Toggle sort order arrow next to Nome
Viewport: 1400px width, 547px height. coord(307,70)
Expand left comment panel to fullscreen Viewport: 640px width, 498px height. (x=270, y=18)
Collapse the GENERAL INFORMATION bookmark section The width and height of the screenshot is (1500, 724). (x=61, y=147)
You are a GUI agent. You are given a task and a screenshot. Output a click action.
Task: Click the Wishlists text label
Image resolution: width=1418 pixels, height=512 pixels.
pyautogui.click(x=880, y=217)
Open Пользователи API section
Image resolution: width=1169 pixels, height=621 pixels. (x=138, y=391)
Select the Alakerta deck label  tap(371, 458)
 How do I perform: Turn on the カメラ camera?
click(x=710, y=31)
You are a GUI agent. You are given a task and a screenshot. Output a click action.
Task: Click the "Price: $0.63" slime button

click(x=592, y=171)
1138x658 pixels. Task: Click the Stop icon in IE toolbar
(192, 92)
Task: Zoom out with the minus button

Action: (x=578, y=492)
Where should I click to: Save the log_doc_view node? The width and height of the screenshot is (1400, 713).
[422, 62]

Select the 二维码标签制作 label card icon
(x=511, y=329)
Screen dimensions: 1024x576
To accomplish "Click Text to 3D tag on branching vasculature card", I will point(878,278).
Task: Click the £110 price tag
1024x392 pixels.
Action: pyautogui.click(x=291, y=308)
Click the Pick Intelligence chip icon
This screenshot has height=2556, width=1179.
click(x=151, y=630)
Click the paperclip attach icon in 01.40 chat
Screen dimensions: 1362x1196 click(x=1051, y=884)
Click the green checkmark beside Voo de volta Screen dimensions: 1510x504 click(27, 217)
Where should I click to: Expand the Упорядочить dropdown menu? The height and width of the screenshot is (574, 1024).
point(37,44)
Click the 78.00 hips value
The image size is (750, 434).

→ EXERCISE DESCRIPTION: Exact retyping is required: the line with "1024x392 pixels." through the end of the data, both ends included, and no other line.

→ RESPONSE:
1024x392 pixels.
Action: pyautogui.click(x=291, y=308)
Click the Pick Intelligence chip icon
This screenshot has height=2556, width=1179.
click(x=151, y=630)
Click the paperclip attach icon in 01.40 chat
Screen dimensions: 1362x1196 click(x=1051, y=884)
Click the green checkmark beside Voo de volta Screen dimensions: 1510x504 click(27, 217)
Where should I click to: Expand the Упорядочить dropdown menu? The height and width of the screenshot is (574, 1024).
point(37,44)
Click the 78.00 hips value
The image size is (750, 434).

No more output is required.